* [Exercise]: Start with the first line of the data and end with the line that holds "Click the sentence about biglietti info"; write out each one exactly.

* [Task inputs]:
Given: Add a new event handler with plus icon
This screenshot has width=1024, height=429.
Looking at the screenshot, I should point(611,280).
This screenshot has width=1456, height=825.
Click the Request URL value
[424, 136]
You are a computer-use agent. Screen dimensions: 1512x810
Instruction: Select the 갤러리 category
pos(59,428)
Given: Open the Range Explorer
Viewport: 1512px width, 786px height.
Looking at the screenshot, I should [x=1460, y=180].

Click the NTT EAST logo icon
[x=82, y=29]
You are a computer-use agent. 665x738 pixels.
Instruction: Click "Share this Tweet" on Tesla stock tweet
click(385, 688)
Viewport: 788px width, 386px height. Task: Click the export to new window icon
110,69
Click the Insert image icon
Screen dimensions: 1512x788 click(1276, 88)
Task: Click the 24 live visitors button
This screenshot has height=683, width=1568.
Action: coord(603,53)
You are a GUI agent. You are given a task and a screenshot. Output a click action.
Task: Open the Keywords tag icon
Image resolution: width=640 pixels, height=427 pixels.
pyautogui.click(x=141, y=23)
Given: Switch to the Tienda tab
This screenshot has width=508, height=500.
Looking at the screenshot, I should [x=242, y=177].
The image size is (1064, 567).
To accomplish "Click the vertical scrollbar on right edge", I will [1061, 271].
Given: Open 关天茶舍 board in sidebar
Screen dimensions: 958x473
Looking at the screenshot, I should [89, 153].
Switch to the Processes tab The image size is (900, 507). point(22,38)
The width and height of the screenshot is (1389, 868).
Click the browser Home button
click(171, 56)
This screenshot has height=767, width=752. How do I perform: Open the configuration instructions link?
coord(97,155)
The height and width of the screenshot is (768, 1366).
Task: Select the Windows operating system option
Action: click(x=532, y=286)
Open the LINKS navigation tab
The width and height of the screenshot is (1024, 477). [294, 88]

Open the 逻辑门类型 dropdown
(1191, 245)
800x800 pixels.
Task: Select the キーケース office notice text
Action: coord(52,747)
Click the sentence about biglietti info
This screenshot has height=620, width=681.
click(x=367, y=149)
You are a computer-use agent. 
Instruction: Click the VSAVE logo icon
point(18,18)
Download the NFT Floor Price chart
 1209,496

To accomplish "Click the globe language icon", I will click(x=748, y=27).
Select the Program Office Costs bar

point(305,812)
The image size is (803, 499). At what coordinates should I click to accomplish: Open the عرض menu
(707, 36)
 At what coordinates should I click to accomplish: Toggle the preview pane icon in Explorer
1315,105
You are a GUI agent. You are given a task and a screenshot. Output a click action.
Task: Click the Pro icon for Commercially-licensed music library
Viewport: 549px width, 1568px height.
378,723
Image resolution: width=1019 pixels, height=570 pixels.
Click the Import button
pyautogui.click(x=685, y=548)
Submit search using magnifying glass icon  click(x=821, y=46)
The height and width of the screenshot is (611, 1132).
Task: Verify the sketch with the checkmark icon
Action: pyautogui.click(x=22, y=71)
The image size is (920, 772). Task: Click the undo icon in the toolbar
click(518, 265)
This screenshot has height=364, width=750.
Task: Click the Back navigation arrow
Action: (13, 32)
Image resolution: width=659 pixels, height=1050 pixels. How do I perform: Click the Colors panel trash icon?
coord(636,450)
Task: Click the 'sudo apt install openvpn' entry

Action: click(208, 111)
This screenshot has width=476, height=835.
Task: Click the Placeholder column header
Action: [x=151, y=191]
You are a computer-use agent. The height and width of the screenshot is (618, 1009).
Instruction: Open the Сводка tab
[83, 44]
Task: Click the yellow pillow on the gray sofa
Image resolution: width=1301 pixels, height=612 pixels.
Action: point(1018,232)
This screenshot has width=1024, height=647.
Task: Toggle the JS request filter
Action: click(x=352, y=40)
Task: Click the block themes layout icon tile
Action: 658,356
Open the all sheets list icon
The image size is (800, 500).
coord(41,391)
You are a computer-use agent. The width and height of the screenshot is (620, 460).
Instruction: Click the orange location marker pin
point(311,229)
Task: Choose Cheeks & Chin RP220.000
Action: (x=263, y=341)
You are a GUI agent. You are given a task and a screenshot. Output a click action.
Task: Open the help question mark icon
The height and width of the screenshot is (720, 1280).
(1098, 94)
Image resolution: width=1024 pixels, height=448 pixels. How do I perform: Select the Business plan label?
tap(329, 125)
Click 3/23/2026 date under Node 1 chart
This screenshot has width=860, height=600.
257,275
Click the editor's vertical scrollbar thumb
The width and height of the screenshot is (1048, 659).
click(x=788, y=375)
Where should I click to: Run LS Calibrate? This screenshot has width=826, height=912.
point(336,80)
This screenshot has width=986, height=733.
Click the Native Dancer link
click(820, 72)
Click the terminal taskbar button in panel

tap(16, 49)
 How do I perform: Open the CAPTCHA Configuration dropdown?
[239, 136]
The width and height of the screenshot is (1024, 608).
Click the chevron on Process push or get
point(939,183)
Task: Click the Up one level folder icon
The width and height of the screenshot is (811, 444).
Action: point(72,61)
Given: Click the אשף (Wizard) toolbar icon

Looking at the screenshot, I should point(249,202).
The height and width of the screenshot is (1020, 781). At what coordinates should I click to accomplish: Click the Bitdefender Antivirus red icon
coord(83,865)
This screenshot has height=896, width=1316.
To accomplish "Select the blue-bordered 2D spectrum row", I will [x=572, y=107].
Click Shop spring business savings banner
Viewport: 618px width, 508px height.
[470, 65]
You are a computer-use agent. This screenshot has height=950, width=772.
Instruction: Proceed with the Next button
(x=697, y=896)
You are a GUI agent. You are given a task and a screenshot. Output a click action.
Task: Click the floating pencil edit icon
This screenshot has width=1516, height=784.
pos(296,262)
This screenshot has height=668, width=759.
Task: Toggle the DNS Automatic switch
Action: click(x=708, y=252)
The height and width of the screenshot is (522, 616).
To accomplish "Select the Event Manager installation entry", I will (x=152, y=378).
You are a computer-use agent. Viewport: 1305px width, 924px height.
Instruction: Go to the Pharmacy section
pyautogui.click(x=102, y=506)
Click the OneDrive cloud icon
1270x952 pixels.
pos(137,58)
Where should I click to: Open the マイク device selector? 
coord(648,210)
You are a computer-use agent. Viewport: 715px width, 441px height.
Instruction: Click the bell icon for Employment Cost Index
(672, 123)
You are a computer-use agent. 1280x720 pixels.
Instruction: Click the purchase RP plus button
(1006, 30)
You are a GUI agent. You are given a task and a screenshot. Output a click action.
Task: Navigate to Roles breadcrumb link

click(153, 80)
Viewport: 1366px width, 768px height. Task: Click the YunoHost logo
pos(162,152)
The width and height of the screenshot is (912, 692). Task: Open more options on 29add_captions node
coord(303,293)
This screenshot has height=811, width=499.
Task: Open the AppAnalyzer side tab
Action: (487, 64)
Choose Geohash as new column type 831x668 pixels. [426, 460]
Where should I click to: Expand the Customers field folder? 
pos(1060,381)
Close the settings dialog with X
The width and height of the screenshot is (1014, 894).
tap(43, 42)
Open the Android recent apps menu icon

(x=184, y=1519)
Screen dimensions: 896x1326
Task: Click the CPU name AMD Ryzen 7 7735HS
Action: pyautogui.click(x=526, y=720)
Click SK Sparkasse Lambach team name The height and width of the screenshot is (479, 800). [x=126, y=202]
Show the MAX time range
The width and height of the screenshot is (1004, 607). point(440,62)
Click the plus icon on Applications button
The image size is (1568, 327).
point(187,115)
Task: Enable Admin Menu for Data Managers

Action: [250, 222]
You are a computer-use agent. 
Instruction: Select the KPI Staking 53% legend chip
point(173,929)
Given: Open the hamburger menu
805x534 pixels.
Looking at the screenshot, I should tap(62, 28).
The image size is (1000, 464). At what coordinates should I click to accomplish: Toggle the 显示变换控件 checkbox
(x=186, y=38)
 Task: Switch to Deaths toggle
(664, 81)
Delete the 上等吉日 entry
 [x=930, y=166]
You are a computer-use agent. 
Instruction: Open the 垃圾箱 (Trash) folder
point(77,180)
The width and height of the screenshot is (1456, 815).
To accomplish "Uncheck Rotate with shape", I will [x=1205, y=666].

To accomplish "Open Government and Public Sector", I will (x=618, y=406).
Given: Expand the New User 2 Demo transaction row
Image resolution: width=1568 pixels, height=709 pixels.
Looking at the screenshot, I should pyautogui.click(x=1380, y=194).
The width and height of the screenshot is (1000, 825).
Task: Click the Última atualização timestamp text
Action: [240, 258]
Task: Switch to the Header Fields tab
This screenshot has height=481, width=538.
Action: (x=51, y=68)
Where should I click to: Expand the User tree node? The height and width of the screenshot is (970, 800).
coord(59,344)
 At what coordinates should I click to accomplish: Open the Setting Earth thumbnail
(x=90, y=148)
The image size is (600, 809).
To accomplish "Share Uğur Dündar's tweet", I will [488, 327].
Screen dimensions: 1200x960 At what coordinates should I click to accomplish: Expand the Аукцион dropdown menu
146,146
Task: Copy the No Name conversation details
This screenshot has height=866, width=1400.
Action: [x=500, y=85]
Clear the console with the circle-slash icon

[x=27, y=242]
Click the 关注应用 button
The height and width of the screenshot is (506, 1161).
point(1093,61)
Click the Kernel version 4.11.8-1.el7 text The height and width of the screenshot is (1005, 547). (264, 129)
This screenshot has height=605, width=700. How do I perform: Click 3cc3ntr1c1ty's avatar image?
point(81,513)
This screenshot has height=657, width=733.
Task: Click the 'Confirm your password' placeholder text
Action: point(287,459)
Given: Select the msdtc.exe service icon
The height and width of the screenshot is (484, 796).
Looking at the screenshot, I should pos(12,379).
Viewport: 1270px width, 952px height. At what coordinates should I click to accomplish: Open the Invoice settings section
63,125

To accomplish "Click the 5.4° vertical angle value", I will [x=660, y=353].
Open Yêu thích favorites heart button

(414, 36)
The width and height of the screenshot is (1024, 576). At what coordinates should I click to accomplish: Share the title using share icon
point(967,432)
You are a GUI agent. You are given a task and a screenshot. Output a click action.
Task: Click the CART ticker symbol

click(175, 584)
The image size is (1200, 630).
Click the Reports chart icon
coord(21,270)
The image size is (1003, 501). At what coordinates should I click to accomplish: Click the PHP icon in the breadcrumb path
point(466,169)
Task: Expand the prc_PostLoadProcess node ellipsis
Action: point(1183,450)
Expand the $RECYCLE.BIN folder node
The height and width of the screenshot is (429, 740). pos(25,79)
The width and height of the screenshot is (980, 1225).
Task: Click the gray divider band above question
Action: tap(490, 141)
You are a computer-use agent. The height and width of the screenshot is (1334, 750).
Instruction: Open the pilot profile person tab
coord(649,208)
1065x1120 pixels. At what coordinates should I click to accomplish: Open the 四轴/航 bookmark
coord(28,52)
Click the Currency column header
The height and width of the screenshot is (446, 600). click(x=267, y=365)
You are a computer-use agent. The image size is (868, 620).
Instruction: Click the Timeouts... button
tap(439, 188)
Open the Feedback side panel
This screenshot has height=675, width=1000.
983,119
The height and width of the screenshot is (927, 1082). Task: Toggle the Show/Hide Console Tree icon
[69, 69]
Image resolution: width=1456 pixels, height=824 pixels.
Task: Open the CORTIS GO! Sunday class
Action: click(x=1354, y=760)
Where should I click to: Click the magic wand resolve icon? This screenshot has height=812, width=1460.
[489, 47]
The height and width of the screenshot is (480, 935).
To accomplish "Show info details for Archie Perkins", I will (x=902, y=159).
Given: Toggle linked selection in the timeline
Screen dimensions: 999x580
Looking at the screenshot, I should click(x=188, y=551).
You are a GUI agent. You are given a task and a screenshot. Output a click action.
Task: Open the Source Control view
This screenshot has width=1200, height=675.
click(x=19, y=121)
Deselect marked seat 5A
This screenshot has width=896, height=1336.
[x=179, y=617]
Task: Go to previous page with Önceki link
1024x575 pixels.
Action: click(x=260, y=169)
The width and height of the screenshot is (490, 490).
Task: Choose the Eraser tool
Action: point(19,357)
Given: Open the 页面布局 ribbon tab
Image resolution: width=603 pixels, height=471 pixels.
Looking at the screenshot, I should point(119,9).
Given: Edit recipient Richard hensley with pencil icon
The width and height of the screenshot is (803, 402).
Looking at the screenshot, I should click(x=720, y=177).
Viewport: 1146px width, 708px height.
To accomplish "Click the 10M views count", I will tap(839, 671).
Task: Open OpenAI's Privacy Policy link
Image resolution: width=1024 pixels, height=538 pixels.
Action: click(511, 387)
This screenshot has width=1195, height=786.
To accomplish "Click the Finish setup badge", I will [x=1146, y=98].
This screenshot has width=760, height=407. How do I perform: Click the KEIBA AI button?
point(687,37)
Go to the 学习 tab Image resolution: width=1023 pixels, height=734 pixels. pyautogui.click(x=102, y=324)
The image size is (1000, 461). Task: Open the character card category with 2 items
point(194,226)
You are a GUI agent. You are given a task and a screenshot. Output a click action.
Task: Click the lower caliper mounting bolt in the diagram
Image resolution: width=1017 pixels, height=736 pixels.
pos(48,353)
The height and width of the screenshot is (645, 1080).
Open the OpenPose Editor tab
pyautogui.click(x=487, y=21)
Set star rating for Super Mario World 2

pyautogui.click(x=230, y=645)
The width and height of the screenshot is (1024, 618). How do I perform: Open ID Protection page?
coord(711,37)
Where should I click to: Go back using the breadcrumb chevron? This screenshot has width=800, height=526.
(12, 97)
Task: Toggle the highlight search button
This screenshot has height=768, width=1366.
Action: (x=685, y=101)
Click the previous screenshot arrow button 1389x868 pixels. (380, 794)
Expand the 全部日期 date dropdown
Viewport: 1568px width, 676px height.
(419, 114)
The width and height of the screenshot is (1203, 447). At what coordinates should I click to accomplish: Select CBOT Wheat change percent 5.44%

* [Result]:
Given: Add a new event handler with plus icon
This screenshot has width=1024, height=429.
Looking at the screenshot, I should point(611,280).
This screenshot has width=1456, height=825.
Click the Request URL value
[424, 136]
You are a computer-use agent. Screen dimensions: 1512x810
Instruction: Select the 갤러리 category
pos(59,428)
Given: Open the Range Explorer
Viewport: 1512px width, 786px height.
Looking at the screenshot, I should [x=1460, y=180].

Click the NTT EAST logo icon
[x=82, y=29]
You are a computer-use agent. 665x738 pixels.
Instruction: Click "Share this Tweet" on Tesla stock tweet
click(385, 688)
Viewport: 788px width, 386px height. Task: Click the export to new window icon
110,69
Click the Insert image icon
Screen dimensions: 1512x788 click(1276, 88)
Task: Click the 24 live visitors button
This screenshot has height=683, width=1568.
Action: coord(603,53)
You are a GUI agent. You are given a task and a screenshot. Output a click action.
Task: Open the Keywords tag icon
Image resolution: width=640 pixels, height=427 pixels.
pyautogui.click(x=141, y=23)
Given: Switch to the Tienda tab
This screenshot has width=508, height=500.
Looking at the screenshot, I should [x=242, y=177].
The image size is (1064, 567).
To accomplish "Click the vertical scrollbar on right edge", I will [1061, 271].
Given: Open 关天茶舍 board in sidebar
Screen dimensions: 958x473
Looking at the screenshot, I should [89, 153].
Switch to the Processes tab The image size is (900, 507). point(22,38)
The width and height of the screenshot is (1389, 868).
Click the browser Home button
click(171, 56)
This screenshot has height=767, width=752. How do I perform: Open the configuration instructions link?
coord(97,155)
The height and width of the screenshot is (768, 1366).
Task: Select the Windows operating system option
Action: click(x=532, y=286)
Open the LINKS navigation tab
The width and height of the screenshot is (1024, 477). [294, 88]

Open the 逻辑门类型 dropdown
(1191, 245)
800x800 pixels.
Task: Select the キーケース office notice text
Action: coord(52,747)
Click the sentence about biglietti info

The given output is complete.